Explainable machine learning for the prediction and assessment of complex drought impacts

Sci Total Environ. 2023 Nov 10:898:165509. doi: 10.1016/j.scitotenv.2023.165509. Epub 2023 Jul 17.

Abstract

Drought is a common and costly natural disaster with broad social, economic, and environmental impacts. Machine learning (ML) has been widely applied in scientific research because of its outstanding performance on predictive tasks. However, for practical applications like disaster monitoring and assessment, the cost of the models failure, especially false negative predictions, might significantly affect society. Stakeholders are not satisfied with or do not "trust" the predictions from a so-called black box. The explainability of ML models becomes progressively crucial in studying drought and its impacts.
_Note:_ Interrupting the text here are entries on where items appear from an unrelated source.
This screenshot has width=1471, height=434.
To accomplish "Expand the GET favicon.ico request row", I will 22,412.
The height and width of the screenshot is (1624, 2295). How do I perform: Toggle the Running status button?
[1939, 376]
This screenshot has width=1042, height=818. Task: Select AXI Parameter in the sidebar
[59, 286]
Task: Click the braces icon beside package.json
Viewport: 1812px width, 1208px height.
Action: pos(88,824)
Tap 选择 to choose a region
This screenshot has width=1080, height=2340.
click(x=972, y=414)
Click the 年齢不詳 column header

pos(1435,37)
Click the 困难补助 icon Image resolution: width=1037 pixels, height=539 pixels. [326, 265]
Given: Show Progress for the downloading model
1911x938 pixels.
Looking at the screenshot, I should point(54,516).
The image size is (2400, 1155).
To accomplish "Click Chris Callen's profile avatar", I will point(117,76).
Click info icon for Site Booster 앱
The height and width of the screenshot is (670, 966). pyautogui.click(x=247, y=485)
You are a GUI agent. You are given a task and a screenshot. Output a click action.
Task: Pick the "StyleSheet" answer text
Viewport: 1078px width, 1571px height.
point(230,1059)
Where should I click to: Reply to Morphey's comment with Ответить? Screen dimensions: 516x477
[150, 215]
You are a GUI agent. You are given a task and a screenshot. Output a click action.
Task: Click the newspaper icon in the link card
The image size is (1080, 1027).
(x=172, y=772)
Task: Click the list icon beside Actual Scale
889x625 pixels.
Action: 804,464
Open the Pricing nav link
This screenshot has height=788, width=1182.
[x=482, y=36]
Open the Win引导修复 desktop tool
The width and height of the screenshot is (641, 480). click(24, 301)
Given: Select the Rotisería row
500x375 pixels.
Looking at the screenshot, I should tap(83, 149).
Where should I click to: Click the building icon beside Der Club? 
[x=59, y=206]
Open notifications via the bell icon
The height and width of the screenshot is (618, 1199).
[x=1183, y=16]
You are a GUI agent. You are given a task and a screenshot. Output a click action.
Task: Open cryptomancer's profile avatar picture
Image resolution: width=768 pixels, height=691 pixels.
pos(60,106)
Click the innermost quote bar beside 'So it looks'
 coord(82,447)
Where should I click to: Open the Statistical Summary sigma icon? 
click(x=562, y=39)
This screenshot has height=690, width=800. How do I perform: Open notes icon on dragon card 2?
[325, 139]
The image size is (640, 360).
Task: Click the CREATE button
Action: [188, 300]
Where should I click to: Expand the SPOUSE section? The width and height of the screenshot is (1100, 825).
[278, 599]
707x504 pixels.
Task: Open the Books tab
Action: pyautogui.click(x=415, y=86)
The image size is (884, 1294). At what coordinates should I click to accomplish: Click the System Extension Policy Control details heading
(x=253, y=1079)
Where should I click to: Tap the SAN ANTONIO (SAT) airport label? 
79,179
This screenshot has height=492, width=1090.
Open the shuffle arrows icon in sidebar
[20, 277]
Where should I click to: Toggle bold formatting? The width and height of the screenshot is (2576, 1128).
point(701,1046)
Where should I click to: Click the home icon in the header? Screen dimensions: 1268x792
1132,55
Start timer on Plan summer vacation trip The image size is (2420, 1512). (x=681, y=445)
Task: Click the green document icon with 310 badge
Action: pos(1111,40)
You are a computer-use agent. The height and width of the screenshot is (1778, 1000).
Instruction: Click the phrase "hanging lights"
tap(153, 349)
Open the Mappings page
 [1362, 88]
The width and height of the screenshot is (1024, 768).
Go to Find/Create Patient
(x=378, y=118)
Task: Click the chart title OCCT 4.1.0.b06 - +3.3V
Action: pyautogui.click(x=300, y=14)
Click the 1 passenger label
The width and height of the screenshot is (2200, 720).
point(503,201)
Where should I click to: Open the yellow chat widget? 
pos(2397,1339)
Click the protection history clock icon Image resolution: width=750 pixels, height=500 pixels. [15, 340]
In this work, we propose an explainable ML pipeline using the XGBoost model and SHAP model based on a comprehensive database of drought impacts in the U.S. The XGBoost models significantly outperformed the baseline models in predicting the occurrence of multi-dimensional drought impacts derived from the text-based Drought Impact Reporter, attaining an average F2 score of 0.883 at the national level and 0.942 at the state level. The interpretation of the models at the state scale indicates that the Standardized Precipitation Index (SPI) and Standardized Temperature Index (STI) contribute significantly to predicting multi-dimensional drought impacts. The time scalar, importance, and relationships of the SPI and STI vary depending on the types of drought impacts and locations. The patterns between the SPI variables and drought impacts indicated by the SHAP values reveal an expected relationship in which negative SPI values positively contribute to complex drought impacts. The explainability based on the SPI variables improves the trustworthiness of the XGBoost models. Overall, this study reveals promising results in accurately predicting complex drought impacts and rendering the relationships between the impacts and indicators more interpretable. This study also reveals the potential of utilizing explainable ML for the general social good to help stakeholders better understand the multi-dimensional drought impacts at the regional level and motivate appropriate responses.

Keywords: Drought; Explainable AI; Impact assessment; Machine learning.